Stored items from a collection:
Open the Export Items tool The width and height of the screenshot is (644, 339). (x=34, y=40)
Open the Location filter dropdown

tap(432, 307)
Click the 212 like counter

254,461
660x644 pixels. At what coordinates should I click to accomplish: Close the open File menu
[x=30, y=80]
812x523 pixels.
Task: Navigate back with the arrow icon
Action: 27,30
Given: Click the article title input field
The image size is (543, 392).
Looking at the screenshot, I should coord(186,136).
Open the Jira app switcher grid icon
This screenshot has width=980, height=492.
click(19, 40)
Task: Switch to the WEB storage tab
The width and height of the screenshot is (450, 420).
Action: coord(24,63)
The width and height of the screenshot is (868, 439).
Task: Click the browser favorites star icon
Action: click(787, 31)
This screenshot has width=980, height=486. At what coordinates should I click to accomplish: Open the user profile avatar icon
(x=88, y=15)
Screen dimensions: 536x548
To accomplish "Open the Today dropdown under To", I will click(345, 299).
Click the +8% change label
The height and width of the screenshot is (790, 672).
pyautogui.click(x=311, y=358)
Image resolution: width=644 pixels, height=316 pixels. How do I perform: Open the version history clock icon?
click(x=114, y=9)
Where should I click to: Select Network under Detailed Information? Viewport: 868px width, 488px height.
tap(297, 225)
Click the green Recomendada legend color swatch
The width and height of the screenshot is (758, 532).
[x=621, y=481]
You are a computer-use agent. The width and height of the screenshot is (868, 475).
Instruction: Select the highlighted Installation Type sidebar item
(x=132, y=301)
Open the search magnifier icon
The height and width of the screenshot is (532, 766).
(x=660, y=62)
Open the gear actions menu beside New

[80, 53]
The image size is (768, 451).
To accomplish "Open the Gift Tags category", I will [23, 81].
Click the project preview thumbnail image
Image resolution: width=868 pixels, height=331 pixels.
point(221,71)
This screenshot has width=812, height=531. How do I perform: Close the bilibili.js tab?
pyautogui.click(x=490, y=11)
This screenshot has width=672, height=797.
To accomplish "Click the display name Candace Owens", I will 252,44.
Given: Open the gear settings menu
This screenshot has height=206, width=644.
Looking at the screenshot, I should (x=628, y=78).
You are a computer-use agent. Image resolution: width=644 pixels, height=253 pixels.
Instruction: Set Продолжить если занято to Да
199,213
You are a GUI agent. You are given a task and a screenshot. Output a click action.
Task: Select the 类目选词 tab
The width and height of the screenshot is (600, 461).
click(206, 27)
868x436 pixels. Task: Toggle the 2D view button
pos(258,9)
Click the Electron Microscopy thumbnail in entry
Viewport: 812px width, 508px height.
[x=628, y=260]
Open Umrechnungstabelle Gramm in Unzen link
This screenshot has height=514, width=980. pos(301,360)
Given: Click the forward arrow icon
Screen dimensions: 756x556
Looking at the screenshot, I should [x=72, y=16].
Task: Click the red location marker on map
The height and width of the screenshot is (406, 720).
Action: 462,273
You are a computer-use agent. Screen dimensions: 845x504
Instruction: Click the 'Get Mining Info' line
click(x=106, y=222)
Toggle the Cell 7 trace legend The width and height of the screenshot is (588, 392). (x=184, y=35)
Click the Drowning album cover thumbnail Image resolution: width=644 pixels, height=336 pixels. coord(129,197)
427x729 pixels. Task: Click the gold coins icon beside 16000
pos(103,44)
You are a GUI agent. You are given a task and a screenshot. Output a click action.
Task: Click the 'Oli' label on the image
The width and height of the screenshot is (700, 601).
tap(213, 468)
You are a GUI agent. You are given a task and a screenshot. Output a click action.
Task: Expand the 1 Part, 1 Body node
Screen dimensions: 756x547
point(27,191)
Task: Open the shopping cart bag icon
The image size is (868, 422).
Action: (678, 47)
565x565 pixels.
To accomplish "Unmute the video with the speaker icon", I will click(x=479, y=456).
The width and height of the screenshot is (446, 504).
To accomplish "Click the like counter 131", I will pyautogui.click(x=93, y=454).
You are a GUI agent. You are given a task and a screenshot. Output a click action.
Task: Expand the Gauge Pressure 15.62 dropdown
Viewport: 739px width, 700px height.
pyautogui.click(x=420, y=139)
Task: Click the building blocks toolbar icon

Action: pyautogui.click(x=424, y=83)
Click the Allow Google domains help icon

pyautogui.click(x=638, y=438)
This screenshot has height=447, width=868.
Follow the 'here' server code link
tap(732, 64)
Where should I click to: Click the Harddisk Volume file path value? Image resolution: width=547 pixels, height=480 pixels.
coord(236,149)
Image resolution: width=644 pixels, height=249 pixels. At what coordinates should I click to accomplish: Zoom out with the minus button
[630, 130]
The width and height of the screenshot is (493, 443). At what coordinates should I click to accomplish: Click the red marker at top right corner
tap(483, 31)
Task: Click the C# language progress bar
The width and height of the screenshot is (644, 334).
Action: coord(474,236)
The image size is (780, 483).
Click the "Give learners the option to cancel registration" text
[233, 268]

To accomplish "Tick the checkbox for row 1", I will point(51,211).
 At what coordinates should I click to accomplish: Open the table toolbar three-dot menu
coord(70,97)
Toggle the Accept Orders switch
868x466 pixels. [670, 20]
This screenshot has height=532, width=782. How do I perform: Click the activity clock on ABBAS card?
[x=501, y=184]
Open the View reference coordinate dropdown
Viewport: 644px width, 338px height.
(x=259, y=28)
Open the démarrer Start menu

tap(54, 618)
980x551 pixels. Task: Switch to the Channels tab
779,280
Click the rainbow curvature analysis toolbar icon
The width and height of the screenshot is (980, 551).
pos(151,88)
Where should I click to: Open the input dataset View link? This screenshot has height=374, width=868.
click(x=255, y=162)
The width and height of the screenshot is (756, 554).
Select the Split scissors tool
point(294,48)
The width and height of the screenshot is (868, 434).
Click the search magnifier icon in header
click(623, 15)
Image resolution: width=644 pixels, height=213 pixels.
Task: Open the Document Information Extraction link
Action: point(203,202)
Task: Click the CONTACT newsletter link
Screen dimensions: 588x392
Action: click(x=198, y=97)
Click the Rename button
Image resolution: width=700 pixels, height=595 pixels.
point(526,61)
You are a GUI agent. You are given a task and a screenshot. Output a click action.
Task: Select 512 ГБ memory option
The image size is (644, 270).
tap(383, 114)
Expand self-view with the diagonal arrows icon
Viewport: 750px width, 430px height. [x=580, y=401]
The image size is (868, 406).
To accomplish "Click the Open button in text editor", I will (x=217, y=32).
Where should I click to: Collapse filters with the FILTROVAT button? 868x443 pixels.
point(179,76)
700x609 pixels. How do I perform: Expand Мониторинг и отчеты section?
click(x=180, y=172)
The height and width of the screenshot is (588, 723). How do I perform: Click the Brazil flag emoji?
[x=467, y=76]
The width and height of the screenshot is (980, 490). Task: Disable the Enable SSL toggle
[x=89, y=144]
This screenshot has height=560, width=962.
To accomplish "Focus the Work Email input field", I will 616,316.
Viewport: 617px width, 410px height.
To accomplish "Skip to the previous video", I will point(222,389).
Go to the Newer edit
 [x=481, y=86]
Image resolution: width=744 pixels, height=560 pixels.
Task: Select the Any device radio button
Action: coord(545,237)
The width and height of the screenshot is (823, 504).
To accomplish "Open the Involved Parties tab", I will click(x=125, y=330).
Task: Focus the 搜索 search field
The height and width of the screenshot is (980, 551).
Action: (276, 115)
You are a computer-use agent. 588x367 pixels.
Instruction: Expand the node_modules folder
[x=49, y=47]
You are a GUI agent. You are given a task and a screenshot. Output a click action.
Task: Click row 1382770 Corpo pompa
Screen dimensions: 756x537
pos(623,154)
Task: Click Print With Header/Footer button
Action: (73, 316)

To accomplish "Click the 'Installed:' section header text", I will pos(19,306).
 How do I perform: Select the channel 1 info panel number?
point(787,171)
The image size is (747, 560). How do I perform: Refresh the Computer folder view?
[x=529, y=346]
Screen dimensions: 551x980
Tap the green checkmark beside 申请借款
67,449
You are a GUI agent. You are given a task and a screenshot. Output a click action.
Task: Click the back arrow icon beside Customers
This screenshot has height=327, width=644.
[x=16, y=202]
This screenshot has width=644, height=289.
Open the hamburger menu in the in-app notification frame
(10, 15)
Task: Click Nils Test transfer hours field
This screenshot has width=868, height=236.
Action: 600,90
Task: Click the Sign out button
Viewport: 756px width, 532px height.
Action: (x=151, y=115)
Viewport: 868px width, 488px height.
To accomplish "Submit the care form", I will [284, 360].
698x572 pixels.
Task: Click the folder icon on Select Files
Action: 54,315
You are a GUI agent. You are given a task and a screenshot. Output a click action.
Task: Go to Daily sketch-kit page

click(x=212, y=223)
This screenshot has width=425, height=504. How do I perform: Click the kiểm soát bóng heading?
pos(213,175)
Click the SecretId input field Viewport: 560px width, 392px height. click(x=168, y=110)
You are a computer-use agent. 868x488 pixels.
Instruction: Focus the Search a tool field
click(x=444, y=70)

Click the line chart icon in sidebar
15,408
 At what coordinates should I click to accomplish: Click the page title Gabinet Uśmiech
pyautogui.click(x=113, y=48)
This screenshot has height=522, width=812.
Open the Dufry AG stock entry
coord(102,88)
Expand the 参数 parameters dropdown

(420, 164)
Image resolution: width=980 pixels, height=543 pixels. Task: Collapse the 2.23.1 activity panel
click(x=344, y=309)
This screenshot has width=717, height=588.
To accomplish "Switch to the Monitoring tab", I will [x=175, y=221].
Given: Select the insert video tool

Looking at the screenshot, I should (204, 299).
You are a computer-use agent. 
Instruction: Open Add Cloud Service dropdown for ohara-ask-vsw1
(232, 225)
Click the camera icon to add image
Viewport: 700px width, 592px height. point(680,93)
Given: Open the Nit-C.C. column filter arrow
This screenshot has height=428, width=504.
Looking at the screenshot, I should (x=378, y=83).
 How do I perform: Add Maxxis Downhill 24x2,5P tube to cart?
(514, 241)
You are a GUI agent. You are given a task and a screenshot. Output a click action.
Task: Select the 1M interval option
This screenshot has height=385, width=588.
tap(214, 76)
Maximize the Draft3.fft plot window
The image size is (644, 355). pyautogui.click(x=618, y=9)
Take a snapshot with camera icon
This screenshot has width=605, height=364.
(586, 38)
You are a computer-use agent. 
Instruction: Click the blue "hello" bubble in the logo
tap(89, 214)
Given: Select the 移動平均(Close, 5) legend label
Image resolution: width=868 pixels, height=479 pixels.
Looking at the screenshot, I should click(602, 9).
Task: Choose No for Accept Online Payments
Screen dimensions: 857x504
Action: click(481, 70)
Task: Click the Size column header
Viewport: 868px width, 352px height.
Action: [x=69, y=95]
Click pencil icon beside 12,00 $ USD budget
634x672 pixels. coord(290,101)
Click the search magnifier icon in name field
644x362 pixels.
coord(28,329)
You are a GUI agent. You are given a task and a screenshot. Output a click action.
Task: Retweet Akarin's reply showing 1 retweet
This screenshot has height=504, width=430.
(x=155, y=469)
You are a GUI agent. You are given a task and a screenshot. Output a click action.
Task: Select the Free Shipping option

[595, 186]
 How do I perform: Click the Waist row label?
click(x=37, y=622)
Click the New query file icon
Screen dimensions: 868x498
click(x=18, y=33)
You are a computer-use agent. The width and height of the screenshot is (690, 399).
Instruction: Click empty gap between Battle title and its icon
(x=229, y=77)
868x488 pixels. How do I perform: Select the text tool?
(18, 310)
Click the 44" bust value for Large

* Aim *
Repeat the items above without any change, from the first line through the line containing "will click(345, 299).", including that line.

* Output for this exercise *
Open the Export Items tool The width and height of the screenshot is (644, 339). (x=34, y=40)
Open the Location filter dropdown

tap(432, 307)
Click the 212 like counter

254,461
660x644 pixels. At what coordinates should I click to accomplish: Close the open File menu
[x=30, y=80]
812x523 pixels.
Task: Navigate back with the arrow icon
Action: 27,30
Given: Click the article title input field
The image size is (543, 392).
Looking at the screenshot, I should coord(186,136).
Open the Jira app switcher grid icon
This screenshot has width=980, height=492.
click(19, 40)
Task: Switch to the WEB storage tab
The width and height of the screenshot is (450, 420).
Action: coord(24,63)
The width and height of the screenshot is (868, 439).
Task: Click the browser favorites star icon
Action: click(787, 31)
This screenshot has width=980, height=486. At what coordinates should I click to accomplish: Open the user profile avatar icon
(x=88, y=15)
Screen dimensions: 536x548
To accomplish "Open the Today dropdown under To", I will click(345, 299).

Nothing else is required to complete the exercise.